First, the iconic family entertainment brand saw one of its “Fantasmic” show dragons burst into flames in Anaheim last Saturday, just as the monster was supposed to draw swords with Mickey Mouse. No injuries were reported.
DON’T MISS:Disney Has Some Troubling Changes Planned For Its Employees.
Disney on April 24 took a flamethrower of a different sort and aimed it at 7,000 company jobs, with cuts at the firm’s ESPN and Disney parks drawing a good portion of the cuts.
The job cuts arrive at a time when recently re-installed chief executive officer Bob Iger focuses on firming up profits at a time when the entertainment giant is losing money. Disney’s direct-to-consumer division, for example, is cutting its budget by $4 billion this year after spending $33 billion on content in 2022.
“We got maybe intoxicated by our own sub growth,” Iger said on Feb. 9 in an interview with CNBC. “We’re still losing money on streaming. We need to turn that around.”

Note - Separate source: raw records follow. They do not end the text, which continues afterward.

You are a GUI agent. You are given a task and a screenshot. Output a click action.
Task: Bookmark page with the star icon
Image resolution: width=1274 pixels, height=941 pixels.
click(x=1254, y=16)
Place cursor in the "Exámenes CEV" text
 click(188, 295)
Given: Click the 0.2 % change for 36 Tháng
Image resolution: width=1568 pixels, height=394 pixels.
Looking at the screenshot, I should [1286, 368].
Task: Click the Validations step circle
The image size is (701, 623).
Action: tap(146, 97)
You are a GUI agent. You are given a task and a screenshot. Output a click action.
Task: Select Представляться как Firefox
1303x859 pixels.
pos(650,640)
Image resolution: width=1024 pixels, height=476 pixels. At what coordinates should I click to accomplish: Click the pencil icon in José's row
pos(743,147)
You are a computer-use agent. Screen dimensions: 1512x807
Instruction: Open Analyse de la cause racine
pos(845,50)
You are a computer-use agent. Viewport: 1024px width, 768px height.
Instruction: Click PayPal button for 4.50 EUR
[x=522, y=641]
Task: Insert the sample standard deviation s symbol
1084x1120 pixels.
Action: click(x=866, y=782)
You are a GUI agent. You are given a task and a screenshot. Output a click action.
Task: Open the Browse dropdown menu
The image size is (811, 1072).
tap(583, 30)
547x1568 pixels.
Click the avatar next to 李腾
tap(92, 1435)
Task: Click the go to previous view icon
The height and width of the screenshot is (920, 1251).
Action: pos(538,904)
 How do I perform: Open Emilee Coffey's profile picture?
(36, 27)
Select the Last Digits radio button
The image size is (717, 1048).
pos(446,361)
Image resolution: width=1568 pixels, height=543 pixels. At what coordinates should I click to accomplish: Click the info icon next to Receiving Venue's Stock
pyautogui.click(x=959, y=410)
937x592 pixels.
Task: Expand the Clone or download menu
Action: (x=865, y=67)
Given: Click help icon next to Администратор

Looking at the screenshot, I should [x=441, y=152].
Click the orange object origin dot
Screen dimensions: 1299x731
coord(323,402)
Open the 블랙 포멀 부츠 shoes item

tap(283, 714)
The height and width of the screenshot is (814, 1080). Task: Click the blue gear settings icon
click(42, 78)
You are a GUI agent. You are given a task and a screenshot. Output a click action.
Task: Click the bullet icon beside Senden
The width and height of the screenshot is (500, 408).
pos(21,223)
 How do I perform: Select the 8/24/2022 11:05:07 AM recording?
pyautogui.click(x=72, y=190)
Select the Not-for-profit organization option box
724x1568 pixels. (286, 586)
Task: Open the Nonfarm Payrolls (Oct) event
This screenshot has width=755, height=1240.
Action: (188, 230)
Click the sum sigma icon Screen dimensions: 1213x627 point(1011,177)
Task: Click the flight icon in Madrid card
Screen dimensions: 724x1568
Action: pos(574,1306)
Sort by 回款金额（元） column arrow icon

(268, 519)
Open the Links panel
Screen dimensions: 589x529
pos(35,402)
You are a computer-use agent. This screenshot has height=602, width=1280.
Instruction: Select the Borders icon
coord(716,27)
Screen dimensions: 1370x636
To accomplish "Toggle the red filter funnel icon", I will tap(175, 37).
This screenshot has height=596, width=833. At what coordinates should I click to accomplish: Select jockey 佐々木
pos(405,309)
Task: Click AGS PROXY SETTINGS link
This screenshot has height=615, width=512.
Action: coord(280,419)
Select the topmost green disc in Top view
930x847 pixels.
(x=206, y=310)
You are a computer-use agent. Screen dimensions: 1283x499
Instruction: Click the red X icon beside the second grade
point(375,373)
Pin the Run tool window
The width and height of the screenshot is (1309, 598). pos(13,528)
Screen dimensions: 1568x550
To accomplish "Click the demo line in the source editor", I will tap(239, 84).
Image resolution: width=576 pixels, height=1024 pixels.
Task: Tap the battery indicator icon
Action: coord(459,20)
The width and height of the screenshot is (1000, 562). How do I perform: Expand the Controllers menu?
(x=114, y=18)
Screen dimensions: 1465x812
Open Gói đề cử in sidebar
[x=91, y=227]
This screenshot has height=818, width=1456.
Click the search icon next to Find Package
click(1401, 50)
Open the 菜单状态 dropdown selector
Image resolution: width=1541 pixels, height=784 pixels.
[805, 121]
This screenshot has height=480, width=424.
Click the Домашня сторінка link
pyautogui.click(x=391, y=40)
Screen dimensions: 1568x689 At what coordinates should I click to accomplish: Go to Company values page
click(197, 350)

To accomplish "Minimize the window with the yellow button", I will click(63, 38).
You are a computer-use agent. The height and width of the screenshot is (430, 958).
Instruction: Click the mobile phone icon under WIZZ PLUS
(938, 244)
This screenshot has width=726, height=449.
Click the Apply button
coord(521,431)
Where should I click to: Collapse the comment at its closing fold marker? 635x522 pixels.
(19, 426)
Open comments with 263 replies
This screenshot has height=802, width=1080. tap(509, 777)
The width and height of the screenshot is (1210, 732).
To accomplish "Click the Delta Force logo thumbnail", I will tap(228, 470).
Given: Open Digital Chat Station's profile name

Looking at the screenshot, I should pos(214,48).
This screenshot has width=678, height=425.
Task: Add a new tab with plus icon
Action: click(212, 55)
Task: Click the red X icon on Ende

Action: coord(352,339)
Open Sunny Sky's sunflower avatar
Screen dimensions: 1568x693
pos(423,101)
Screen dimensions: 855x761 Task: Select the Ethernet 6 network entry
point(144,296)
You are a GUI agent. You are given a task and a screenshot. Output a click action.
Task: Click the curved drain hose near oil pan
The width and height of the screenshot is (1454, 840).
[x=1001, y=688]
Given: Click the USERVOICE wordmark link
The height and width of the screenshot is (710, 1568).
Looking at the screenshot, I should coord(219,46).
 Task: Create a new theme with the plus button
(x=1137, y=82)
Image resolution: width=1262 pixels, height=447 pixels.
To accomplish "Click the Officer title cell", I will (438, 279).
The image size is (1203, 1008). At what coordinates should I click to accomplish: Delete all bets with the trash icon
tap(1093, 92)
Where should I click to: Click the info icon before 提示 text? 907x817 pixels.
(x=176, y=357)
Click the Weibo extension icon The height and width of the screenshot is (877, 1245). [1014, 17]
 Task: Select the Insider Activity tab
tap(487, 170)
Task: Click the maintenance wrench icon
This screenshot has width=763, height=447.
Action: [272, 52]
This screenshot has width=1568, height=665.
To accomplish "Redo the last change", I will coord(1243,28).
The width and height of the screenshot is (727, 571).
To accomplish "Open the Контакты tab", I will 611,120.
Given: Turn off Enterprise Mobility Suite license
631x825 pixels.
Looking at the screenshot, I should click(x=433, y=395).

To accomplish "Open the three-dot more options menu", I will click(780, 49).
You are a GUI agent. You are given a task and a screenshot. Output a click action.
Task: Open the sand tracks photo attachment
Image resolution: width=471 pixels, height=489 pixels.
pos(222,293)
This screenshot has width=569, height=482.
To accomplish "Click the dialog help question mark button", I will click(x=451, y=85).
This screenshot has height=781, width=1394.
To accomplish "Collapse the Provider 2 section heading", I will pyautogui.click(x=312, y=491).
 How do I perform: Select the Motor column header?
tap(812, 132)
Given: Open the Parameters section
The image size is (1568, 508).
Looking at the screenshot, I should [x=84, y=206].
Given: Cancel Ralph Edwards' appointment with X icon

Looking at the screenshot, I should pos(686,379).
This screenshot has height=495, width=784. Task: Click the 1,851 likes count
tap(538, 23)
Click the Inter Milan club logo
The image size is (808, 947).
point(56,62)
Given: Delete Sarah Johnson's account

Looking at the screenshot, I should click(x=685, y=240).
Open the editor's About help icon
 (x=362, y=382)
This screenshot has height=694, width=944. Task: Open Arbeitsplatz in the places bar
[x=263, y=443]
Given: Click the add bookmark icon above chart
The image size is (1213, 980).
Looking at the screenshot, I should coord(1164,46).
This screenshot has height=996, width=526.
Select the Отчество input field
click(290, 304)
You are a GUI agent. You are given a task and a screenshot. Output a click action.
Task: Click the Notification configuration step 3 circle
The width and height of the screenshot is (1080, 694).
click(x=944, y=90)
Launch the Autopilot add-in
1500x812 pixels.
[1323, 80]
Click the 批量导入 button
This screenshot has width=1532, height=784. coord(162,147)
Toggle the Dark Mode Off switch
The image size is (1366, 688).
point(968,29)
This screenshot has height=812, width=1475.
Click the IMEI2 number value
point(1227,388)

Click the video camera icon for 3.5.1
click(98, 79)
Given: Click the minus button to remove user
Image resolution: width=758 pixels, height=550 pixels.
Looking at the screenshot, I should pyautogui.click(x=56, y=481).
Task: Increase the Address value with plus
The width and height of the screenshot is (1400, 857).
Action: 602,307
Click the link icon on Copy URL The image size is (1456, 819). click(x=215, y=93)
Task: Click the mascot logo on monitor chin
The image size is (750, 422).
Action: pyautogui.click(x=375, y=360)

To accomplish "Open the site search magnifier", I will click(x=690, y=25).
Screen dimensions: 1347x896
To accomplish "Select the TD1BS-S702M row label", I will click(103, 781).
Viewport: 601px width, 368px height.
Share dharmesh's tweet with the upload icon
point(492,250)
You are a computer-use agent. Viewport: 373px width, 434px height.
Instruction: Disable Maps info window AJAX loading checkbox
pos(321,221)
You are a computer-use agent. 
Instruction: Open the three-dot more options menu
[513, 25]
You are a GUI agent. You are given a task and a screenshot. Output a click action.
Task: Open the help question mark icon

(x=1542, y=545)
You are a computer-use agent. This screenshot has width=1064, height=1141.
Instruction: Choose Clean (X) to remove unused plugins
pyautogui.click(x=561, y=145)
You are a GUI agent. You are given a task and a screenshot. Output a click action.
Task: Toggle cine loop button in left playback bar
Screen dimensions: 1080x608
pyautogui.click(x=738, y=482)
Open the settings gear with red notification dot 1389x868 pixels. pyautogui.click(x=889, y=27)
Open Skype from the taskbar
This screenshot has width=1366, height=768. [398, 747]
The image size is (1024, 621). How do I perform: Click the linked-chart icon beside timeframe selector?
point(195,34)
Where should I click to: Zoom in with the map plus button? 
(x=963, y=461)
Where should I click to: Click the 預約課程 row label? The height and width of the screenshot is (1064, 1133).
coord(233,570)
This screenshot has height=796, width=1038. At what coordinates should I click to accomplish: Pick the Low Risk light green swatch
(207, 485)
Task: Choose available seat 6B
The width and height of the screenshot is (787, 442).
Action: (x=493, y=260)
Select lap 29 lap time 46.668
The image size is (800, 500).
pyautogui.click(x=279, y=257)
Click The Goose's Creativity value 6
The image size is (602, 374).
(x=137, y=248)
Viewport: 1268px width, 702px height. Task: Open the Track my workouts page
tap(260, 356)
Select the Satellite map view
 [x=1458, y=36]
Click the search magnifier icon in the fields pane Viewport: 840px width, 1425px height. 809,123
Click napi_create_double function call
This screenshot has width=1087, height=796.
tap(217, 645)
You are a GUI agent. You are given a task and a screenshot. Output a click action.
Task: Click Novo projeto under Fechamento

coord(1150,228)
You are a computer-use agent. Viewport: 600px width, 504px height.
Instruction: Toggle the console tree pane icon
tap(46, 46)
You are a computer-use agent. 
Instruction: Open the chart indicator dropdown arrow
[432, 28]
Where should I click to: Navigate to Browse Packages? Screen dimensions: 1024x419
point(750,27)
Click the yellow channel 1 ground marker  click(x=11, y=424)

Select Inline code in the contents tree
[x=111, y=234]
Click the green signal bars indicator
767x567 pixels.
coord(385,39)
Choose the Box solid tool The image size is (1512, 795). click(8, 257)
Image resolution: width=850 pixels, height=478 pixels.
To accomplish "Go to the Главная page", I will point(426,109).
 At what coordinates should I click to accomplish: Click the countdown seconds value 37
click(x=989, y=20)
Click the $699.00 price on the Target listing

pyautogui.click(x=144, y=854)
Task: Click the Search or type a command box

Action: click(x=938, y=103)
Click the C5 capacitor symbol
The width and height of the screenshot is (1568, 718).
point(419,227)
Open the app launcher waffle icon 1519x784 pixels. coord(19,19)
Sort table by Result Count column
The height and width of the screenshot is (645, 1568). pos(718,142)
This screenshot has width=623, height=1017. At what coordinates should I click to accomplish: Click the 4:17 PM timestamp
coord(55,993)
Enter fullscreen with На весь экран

With layoffs underway, Iger is prioritizing a new strategy where every Disney division has to perform financially to justify its budget, citing a campaign to cut a whopping $5.5 billion in spending at the company. Disney is also planning on restructuring the company into three separate segments – Disney Entertainment, ESPN, and Disney Parks, Experiences and Products.
“After a solid first quarter, we are embarking on a significant transformation, one that will maximize the potential of our world-class creative teams and our unparalleled brands and franchises,” Iger said after the company’s first-quarter earnings were released. “We believe the work we are doing to reshape our company around creativity, while reducing expenses, will lead to sustained growth and profitability for our streaming business, better position us to weather future disruption and global economic challenges, and deliver value for our shareholders.”
Disney stock is trading at $99.66 on April 24. The stock is down 16.99% over the last year.